Uma das coisas mais interessantes que estudei são as flutuações no mercado de casamento que causam o baby boom e a queda das taxas de natalidade. No Brasil, houve uma explosão nas taxas de natalidade por muitos anos, e agora estamos passando pelo processo inverso. Bem, é preciso levar em consideração que, por conta da diferença de idade, normalmente, nos relacionamentos, o homem é um pouco mais velho que as mulheres. Então, se houver um baby boom, há muitos bebês mais novos em comparação com os mais velhos. Se tomarmos a proporção de 50% meninas e 50% de meninos, e se continuar havendo esse crescimento todos os anos, quando eles crescerem, haverá menos homens mais velhos do que mulheres mais jovens. Isso significa um cenário negativo para o mercado de casamento ou de relacionamento para as gerações mais jovens. As mulheres não teriam muitos homens mais velhos para escolher. Numa situação como essa, mulheres mais tradicionais que queriam ser donas de casa ou queriam trabalhar apenas meio período e cuidar da casa ficam em uma posição complicada, isso era mais difícil de conseguir. Porque não há homens suficientes competindo pelas mulheres mais jovens. Foi o que aconteceu nos Estados Unidos após a Segunda Guerra Mundial, durante 14 anos, entre 1946 e 1960. A cada ano nasciam mais bebês, a chamada geração baby boomer. Sendo que a taxa de natalidade havia caído antes, durante a guerra. Isso provocou um aumento no número de mulheres no mercado de trabalho, porque elas não conseguiam encontrar um marido ou não queriam se casar. Em outros períodos, como na década de 1970, houve uma queda na natalidade por conta do aumento dos abortos, nos Estados Unidos. Tivemos a aprovação da lei Roe versus Wade, que garantia o direito ao aborto, revogada recentemente. O que aconteceu nessa época é que caiu a taxa de natalidade repentinamente, e houve uma redução na quantidade de mulheres jovens no mercado. Isso está acontecendo agora, com a inversão da pirâmide etária.

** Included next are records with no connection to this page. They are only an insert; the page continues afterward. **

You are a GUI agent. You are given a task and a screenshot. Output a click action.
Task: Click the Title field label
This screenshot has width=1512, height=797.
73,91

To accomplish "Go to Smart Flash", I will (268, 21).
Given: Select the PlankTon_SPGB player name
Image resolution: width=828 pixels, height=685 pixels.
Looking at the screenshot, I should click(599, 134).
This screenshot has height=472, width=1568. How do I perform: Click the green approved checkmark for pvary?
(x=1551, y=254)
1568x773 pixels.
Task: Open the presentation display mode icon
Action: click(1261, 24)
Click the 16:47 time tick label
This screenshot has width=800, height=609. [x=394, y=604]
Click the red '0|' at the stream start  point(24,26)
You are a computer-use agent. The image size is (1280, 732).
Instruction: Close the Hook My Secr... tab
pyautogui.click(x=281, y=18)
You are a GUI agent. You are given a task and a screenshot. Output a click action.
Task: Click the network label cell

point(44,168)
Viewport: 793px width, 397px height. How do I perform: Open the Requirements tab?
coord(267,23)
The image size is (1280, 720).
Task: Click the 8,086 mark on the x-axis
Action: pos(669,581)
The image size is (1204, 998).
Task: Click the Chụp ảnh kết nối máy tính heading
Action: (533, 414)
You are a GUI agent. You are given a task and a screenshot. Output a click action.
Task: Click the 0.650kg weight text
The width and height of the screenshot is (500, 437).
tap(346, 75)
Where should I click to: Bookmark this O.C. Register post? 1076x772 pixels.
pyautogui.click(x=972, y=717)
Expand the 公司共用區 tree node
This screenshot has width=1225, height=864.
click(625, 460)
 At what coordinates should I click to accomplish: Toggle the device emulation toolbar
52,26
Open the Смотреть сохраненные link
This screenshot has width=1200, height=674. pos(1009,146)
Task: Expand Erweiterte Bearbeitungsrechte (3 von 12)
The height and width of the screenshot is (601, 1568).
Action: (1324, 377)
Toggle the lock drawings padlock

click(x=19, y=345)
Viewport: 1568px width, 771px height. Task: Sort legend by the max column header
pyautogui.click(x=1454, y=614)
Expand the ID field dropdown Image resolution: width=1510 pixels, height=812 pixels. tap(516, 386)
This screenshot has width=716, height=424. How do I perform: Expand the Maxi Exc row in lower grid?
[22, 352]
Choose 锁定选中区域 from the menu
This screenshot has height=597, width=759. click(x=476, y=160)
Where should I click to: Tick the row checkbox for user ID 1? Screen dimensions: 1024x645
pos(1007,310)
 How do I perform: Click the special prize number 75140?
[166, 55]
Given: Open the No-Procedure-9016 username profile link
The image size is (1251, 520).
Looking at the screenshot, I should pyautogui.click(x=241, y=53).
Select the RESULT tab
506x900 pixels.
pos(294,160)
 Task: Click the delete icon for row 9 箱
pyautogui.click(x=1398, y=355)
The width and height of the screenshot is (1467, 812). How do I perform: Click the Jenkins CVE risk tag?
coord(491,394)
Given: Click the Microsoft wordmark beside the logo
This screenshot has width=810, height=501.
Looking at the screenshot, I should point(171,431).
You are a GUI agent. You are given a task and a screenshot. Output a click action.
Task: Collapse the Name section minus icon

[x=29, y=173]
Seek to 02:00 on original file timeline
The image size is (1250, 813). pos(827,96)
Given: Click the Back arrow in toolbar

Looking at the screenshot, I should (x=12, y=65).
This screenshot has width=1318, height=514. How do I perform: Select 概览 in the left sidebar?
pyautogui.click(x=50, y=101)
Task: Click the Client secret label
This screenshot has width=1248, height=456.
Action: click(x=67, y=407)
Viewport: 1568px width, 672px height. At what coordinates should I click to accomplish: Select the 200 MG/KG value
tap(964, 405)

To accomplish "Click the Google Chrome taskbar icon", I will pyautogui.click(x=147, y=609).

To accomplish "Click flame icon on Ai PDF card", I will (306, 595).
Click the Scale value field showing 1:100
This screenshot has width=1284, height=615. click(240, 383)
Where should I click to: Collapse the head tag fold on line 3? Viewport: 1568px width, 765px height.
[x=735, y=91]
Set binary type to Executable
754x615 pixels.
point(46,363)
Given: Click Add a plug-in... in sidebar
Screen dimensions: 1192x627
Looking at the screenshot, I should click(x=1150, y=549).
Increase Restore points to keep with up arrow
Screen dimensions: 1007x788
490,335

Como podemos construir relações mais saudáveis e justas, em termos de distribuição do trabalho doméstico e de cuidado?
Uma regra simples que muitos casais usam é dividir o trabalho da casa meio a meio. No entanto, essa estratégia não funciona tão bem em determinadas circunstâncias, como para cuidar de crianças pequenas, ou quando acontecem imprevistos, como no caso da pandemia. Quando aconteceram essas mudanças repentinas na rotina das pessoas, mulheres em todo o mundo passaram a exercer mais tarefas domésticas e, consequentemente, muitas decidiram não ter mais filhos para priorizar a carreira. E isso pegou todos nós de surpresa. Então, é fundamental que as pessoas pensem de uma maneira mais prática sobre essas questões, para tomar as melhores decisões. As civilizações ocidentais são muito influenciadas pela cultura e filosofia europeia, e no Brasil não é diferente. Isso influencia muito nossa forma de pensar nas relações e no casamento. Temos uma cultura muito diferente das sociedades orientais. Em países como a China, o Japão e a Coreia do Sul, as pessoas são mais pragmáticas em relação ao casamento e às relações. Elas são menos românticas e não pregam esses conceitos idealistas que temos, de alma gêmea, por exemplo. Essas ideias que temos não nos ajudam a nos prepararmos para situações da vida real. Não que não existam problemas nessas civilizações em relação ao casamento. São sociedades com estrutura tradicional e conservadora, em que as mulheres encontram muitas dificuldades para perseguir seus objetivos, e elas estão reivindicando mudanças. Mas, em alguns aspectos, esse pensamento mais conectado à realidade pode nos ajudar a lidar com os problemas que enfrentamos aqui, onde boa parcela da população é composta por famílias que não funcionam bem. Isso acontece porque há uma lacuna entre os ideais e aspirações das pessoas, e o que eles podem conseguir.